Seriously though, nice kitchen


----------



## Resseh (Nov 14, 2014)

Chriss29 said:


> What you lack in plugs, you gain in weaponry.
> 
> Seriously though, nice kitchen


 thank you ! though it's actually the bar to the cinema room. we converted what was the garage.


----------



## Chriss29 (Oct 21, 2020)

Resseh said:


> thank you ! though it's actually the bar to the cinema room. we converted what was the garage.
> 
> View attachment 59273


 Truly Awesome! Great work, what a conversion!


----------



## Rob1 (Apr 9, 2015)

The RSI comes from Demon slaying.

I would ignore the Oracle touch. You don't need to tamp hard at all, self levelling tampers or a push style one should help anyway.

The Sage Dual boiler was a machine I considered and can be modified for flow or pressure profiling, but there were issues for me re servicing so I went for one that I could fully service myself. I moved from an Expobar to a Minima for the solenoid group and larger service boiler, and the noise of the pump is pretty comparable even in my beta. I imagine the production machines are a little quieter than the Expobar office leva.

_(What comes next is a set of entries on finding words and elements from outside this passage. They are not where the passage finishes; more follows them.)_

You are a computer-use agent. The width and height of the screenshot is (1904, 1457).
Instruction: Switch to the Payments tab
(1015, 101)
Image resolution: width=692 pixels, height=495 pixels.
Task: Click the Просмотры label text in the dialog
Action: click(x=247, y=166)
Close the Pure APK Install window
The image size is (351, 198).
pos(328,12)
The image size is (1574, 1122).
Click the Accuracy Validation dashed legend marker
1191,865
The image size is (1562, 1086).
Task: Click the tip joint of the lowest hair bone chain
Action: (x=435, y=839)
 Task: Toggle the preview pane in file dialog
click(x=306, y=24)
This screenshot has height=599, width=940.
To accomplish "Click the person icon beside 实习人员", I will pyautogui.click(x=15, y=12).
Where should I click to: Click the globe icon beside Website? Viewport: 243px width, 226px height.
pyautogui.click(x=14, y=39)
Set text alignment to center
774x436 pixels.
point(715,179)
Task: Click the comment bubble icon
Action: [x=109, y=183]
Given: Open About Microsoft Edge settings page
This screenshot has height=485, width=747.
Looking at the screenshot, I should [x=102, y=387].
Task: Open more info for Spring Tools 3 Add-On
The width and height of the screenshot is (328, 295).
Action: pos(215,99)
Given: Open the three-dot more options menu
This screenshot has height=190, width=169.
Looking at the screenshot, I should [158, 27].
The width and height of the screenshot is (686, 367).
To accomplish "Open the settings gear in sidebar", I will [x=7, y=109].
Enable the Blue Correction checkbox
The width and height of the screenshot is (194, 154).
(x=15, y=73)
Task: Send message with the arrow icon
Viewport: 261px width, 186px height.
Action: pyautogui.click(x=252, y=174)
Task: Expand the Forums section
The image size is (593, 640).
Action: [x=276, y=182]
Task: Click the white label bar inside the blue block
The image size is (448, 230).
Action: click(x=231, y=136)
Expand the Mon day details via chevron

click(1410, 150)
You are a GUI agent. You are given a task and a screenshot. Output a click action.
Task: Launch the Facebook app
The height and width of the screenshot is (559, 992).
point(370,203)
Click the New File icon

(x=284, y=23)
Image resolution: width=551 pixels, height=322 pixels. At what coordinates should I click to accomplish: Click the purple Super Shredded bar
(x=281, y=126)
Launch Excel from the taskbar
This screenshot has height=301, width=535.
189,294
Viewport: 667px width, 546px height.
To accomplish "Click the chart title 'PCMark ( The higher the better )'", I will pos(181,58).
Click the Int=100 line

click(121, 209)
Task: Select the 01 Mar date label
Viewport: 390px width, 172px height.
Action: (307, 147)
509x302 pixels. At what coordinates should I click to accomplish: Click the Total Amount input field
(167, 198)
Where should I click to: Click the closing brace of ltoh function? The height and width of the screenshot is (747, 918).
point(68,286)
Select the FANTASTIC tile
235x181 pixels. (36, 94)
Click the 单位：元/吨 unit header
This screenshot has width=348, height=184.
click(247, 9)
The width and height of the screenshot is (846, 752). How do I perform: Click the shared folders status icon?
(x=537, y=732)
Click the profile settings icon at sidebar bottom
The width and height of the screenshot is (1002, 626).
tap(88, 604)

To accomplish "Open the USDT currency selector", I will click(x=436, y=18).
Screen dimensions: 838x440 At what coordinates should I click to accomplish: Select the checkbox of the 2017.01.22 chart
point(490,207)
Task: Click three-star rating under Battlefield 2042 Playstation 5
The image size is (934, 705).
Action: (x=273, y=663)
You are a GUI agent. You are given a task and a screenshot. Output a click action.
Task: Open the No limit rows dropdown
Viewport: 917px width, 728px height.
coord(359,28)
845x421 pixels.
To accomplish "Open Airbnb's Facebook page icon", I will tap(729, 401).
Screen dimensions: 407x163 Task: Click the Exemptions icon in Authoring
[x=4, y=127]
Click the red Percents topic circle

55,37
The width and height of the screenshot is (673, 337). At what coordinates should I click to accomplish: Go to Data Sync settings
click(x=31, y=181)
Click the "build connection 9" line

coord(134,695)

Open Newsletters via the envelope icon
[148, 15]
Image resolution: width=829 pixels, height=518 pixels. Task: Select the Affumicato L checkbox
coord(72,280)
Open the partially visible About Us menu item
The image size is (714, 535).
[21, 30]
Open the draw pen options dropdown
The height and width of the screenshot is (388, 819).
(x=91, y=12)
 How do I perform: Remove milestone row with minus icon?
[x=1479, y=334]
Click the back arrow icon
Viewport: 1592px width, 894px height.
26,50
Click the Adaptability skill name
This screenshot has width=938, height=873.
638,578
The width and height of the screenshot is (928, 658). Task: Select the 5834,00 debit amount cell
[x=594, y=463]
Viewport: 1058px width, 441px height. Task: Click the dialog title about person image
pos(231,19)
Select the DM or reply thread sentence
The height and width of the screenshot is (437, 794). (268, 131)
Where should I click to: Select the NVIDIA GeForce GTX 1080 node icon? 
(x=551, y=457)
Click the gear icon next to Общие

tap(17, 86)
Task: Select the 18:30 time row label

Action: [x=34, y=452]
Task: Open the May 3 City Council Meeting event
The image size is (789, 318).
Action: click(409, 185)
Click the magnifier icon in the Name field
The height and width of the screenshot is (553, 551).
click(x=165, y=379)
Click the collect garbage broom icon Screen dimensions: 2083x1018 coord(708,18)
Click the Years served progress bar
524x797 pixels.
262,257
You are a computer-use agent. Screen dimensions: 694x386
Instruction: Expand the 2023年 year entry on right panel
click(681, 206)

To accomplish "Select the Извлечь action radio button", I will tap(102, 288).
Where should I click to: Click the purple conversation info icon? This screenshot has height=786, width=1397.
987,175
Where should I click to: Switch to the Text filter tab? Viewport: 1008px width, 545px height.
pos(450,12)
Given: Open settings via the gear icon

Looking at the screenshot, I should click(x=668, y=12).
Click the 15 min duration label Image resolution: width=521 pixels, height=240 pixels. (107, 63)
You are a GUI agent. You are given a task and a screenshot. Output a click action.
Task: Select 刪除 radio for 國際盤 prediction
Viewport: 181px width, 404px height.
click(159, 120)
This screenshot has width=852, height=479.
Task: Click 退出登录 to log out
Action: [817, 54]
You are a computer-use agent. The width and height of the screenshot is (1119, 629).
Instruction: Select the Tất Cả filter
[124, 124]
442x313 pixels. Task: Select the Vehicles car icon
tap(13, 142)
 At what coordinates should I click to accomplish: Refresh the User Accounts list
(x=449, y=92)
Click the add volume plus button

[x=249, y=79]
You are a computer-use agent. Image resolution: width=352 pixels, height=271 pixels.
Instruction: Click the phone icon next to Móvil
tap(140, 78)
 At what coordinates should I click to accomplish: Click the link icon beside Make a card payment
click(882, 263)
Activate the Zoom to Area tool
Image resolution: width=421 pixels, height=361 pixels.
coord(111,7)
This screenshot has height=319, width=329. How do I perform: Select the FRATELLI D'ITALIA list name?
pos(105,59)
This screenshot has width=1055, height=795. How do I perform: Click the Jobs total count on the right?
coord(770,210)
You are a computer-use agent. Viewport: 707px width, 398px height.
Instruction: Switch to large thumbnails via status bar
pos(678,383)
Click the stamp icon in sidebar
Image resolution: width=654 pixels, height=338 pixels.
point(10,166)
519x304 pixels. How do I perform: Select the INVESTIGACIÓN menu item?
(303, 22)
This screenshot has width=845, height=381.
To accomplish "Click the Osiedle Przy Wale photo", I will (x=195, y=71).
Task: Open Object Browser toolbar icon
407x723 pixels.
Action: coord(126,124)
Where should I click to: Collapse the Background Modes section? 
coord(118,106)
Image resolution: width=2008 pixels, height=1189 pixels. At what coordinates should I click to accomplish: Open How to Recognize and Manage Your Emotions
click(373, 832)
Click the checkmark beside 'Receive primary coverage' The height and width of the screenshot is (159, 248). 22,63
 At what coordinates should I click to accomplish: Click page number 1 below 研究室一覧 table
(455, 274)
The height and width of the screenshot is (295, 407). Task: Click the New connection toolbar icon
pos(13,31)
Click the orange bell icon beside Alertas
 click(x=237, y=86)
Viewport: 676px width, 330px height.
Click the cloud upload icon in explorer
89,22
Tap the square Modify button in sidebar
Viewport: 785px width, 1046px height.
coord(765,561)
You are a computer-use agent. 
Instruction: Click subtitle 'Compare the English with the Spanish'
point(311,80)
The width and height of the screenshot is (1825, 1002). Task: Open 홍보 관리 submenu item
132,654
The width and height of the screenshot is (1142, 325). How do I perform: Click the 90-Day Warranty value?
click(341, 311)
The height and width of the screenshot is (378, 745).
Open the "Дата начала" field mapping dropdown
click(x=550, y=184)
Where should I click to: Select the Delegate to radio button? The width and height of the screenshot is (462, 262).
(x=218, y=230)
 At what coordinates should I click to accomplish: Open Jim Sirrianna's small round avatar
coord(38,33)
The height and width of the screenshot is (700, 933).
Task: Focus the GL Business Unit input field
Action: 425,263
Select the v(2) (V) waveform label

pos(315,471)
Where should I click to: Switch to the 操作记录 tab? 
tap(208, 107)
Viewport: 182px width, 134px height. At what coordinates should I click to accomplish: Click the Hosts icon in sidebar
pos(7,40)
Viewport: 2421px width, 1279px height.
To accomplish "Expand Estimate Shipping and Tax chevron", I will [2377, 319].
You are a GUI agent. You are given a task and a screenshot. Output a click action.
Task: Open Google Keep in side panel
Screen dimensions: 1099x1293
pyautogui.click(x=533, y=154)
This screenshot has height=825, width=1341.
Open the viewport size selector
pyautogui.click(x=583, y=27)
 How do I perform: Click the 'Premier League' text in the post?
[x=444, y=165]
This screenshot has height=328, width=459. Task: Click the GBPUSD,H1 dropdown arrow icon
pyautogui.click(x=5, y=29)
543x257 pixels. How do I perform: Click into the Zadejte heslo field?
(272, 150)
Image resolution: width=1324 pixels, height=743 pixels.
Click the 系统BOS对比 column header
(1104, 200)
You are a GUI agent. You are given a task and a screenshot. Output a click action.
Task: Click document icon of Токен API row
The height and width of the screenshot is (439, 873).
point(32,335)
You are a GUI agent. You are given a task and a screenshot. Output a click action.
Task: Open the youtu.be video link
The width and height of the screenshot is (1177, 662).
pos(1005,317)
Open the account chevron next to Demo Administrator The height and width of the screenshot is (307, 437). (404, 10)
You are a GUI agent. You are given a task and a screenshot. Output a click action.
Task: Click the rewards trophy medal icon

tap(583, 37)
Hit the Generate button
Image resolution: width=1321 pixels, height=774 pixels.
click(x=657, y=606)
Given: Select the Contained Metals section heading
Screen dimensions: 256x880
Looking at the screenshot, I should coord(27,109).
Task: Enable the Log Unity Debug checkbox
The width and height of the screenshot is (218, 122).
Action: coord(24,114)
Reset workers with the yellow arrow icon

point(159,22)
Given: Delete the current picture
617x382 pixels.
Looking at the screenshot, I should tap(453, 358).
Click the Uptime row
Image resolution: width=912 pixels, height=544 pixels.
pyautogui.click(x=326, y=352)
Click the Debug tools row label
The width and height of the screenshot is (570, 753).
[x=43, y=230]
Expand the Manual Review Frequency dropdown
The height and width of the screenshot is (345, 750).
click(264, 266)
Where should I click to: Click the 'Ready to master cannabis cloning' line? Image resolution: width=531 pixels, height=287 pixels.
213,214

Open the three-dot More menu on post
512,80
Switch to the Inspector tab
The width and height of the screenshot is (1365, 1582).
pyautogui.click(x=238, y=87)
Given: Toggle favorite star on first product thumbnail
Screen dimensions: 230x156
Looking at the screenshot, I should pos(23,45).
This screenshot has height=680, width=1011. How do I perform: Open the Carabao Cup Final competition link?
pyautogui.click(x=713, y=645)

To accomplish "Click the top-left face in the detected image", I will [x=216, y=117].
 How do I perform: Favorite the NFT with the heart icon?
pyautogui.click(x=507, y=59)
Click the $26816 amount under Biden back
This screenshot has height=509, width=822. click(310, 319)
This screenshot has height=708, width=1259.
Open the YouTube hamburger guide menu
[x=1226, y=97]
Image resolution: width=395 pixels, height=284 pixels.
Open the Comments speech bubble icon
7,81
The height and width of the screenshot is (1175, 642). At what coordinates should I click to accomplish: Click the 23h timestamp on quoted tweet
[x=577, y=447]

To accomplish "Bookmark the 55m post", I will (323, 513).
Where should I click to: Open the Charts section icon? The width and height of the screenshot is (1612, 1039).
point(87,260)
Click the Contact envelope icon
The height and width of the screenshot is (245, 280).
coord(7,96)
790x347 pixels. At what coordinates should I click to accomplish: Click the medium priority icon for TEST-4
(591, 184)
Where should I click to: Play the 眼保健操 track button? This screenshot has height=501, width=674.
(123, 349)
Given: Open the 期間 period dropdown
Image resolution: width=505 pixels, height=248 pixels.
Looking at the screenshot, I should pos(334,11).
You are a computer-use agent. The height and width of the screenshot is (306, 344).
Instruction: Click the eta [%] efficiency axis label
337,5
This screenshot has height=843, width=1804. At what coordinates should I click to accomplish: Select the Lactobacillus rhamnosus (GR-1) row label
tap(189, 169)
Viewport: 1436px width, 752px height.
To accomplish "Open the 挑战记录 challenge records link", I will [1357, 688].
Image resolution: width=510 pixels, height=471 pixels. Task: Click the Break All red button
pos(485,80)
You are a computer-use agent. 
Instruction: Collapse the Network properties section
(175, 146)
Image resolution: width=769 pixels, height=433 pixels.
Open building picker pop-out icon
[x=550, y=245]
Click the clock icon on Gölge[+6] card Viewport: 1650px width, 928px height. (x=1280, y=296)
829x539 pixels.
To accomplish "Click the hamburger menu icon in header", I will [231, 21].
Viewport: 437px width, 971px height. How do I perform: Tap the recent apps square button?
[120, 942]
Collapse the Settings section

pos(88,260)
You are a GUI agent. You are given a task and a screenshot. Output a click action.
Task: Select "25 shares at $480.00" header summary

All the machines I'd mention have already been suggested, though you have plenty of choice in your budget.


----------



## 24774 (Mar 8, 2020)

Resseh said:


> thank you ! though it's actually the bar to the cinema room. we converted what was the garage.
> 
> View attachment 59273


 Is that the Lich King sword? That looks HUGE!

Nice Portal 2 poster, a person of culture I see. Room looks amazing!


----------



## Resseh (Nov 14, 2014)

thanks all. i have just ordered the niche zero and will think about the coffee machine closer to october. probably the lelit.

the water in my area is hard so i'll be getting Volvic. I'm also going to use this time to put more plugs in, and change the splash back in the bar.


----------



## Resseh (Nov 14, 2014)

my Niche Zero is now on its way! i haven't bought the coffee machine yet but i wanted to start buying everything else.

The Osmio forum offer is over so i'll likely wait for the kickstarter on the other machine.

in the mean time, what bottled water should i get? i've googled it - and Tesco Ashbeck seemed to be recommended awhile ago. is this still the best one to avoid limescale?


----------